*** Material to process

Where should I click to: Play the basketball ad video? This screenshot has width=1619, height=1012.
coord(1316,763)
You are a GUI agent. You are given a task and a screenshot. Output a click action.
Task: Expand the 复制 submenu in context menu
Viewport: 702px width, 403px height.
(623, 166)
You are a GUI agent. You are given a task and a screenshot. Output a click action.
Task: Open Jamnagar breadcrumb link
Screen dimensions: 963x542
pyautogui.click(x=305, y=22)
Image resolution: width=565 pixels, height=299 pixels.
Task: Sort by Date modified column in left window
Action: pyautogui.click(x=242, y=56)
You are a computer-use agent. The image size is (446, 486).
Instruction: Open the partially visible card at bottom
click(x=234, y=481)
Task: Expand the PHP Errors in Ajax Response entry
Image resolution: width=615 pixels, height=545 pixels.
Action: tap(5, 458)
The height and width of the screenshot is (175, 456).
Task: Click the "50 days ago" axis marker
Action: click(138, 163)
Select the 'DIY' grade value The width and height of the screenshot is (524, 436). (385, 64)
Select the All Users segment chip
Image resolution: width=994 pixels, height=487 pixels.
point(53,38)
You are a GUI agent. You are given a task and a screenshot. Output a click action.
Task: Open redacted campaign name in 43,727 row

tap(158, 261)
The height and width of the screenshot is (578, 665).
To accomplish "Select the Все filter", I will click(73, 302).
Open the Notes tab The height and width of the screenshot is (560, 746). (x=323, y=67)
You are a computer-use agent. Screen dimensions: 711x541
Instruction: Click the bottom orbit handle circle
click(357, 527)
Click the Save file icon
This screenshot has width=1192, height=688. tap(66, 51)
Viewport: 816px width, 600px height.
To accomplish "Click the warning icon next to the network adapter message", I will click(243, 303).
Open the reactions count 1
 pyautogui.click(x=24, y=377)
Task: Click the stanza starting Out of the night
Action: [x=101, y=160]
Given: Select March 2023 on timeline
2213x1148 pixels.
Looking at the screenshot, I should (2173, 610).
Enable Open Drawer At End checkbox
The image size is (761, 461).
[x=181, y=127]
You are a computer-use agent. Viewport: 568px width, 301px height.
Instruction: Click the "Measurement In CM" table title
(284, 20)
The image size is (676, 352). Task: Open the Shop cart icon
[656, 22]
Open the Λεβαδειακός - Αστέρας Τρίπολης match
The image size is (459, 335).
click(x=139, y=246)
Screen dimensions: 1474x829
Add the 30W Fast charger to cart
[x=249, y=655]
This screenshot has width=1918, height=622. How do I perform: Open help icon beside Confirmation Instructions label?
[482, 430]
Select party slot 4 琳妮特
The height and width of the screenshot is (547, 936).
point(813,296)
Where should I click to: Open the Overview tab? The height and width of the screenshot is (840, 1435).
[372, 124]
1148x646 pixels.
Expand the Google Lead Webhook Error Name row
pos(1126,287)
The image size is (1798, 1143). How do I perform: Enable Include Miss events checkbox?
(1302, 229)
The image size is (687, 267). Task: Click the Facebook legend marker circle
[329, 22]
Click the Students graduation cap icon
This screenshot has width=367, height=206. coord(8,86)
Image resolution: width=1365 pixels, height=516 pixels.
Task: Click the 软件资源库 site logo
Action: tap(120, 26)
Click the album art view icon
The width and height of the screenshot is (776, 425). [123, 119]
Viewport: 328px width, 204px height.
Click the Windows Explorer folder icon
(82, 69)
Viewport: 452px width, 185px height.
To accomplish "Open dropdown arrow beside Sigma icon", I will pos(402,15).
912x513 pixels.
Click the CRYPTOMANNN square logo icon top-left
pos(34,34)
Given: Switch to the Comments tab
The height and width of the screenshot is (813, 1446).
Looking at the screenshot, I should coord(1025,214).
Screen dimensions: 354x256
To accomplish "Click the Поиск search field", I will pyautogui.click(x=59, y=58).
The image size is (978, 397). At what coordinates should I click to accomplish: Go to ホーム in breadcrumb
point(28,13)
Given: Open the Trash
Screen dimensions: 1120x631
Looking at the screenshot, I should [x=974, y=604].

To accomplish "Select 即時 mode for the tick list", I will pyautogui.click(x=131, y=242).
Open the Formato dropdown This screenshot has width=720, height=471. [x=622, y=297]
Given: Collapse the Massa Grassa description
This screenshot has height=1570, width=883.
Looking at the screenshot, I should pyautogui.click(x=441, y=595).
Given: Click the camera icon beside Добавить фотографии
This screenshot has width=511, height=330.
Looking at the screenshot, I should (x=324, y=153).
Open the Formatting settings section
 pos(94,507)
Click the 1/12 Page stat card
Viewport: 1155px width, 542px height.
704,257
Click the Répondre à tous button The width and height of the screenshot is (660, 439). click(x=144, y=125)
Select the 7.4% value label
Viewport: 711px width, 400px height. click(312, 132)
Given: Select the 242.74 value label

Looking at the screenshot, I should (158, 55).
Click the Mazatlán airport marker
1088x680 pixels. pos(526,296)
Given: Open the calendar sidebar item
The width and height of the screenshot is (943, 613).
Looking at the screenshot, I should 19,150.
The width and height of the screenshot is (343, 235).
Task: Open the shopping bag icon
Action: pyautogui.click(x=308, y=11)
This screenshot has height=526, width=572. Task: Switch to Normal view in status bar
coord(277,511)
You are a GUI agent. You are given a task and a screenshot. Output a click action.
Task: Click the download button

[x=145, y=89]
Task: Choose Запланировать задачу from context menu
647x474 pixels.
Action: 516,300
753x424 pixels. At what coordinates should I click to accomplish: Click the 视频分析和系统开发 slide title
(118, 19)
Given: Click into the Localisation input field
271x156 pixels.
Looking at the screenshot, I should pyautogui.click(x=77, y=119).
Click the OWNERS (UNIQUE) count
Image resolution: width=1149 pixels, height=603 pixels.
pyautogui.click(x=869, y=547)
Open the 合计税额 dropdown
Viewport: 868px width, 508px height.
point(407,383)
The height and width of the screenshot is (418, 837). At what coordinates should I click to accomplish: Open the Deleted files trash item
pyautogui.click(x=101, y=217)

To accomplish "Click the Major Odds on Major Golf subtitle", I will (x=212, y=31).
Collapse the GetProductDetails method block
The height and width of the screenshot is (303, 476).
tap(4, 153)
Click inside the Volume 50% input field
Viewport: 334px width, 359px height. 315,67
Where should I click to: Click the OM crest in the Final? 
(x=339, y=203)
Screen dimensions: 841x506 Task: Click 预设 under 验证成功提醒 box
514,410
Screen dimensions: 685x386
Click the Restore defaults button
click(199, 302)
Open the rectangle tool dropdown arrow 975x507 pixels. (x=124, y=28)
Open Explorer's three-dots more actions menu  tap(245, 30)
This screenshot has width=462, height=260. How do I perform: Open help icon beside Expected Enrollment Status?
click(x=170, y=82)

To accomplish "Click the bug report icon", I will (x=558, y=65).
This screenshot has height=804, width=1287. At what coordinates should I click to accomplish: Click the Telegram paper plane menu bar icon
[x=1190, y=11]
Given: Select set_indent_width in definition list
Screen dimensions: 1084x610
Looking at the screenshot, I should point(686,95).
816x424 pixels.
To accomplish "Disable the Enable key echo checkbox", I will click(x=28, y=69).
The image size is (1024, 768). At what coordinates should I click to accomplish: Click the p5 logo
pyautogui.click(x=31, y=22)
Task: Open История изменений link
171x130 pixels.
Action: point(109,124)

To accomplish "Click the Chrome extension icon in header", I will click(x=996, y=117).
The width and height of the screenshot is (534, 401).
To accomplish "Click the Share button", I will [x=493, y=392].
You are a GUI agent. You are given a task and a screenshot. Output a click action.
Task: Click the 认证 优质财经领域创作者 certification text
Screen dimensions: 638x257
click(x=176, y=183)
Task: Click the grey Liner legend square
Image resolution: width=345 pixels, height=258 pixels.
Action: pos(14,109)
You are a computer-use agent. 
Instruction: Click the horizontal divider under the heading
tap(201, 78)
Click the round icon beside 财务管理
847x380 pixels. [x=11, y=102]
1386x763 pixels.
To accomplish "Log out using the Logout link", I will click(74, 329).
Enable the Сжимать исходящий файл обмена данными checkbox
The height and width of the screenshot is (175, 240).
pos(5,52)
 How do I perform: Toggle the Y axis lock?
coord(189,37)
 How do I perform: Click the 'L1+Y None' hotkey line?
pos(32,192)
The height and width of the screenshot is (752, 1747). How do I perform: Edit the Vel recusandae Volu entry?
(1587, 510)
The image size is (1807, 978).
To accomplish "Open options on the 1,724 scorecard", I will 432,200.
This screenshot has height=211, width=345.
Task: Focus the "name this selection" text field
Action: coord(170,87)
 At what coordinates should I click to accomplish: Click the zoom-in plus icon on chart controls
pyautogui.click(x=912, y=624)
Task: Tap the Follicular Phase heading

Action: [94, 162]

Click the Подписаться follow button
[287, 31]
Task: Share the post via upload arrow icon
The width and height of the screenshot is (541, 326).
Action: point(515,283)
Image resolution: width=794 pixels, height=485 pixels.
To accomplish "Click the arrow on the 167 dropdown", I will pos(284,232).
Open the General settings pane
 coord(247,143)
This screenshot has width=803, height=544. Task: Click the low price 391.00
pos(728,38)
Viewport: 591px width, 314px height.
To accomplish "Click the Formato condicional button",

******

• _Given task_
Convert the records from the line with "Viewport: 816px width, 600px height." to the line with "Looking at the screenshot, I should coord(1025,214)." into a JSON list of strings, one string per line and no blank lines.

• _Finished exercise_
[
  "Viewport: 816px width, 600px height.",
  "To accomplish \"Click the warning icon next to the network adapter message\", I will click(243, 303).",
  "Open the reactions count 1",
  " pyautogui.click(x=24, y=377)",
  "Task: Click the stanza starting Out of the night",
  "Action: [x=101, y=160]",
  "Given: Select March 2023 on timeline",
  "2213x1148 pixels.",
  "Looking at the screenshot, I should (2173, 610).",
  "Enable Open Drawer At End checkbox",
  "The image size is (761, 461).",
  "[x=181, y=127]",
  "You are a computer-use agent. Viewport: 568px width, 301px height.",
  "Instruction: Click the \"Measurement In CM\" table title",
  "(284, 20)",
  "The image size is (676, 352). Task: Open the Shop cart icon",
  "[656, 22]",
  "Open the Λεβαδειακός - Αστέρας Τρίπολης match",
  "The image size is (459, 335).",
  "click(x=139, y=246)",
  "Screen dimensions: 1474x829",
  "Add the 30W Fast charger to cart",
  "[x=249, y=655]",
  "This screenshot has width=1918, height=622. How do I perform: Open help icon beside Confirmation Instructions label?",
  "[482, 430]",
  "Select party slot 4 琳妮特",
  "The height and width of the screenshot is (547, 936).",
  "point(813,296)",
  "Where should I click to: Open the Overview tab? The height and width of the screenshot is (840, 1435).",
  "[372, 124]",
  "1148x646 pixels.",
  "Expand the Google Lead Webhook Error Name row",
  "pos(1126,287)",
  "The image size is (1798, 1143). How do I perform: Enable Include Miss events checkbox?",
  "(1302, 229)",
  "The image size is (687, 267). Task: Click the Facebook legend marker circle",
  "[329, 22]",
  "Click the Students graduation cap icon",
  "This screenshot has width=367, height=206. coord(8,86)",
  "Image resolution: width=1365 pixels, height=516 pixels.",
  "Task: Click the 软件资源库 site logo",
  "Action: tap(120, 26)",
  "Click the album art view icon",
  "The width and height of the screenshot is (776, 425). [123, 119]",
  "Viewport: 328px width, 204px height.",
  "Click the Windows Explorer folder icon",
  "(82, 69)",
  "Viewport: 452px width, 185px height.",
  "To accomplish \"Open dropdown arrow beside Sigma icon\", I will pos(402,15).",
  "912x513 pixels.",
  "Click the CRYPTOMANNN square logo icon top-left",
  "pos(34,34)",
  "Given: Switch to the Comments tab",
  "The height and width of the screenshot is (813, 1446).",
  "Looking at the screenshot, I should coord(1025,214)."
]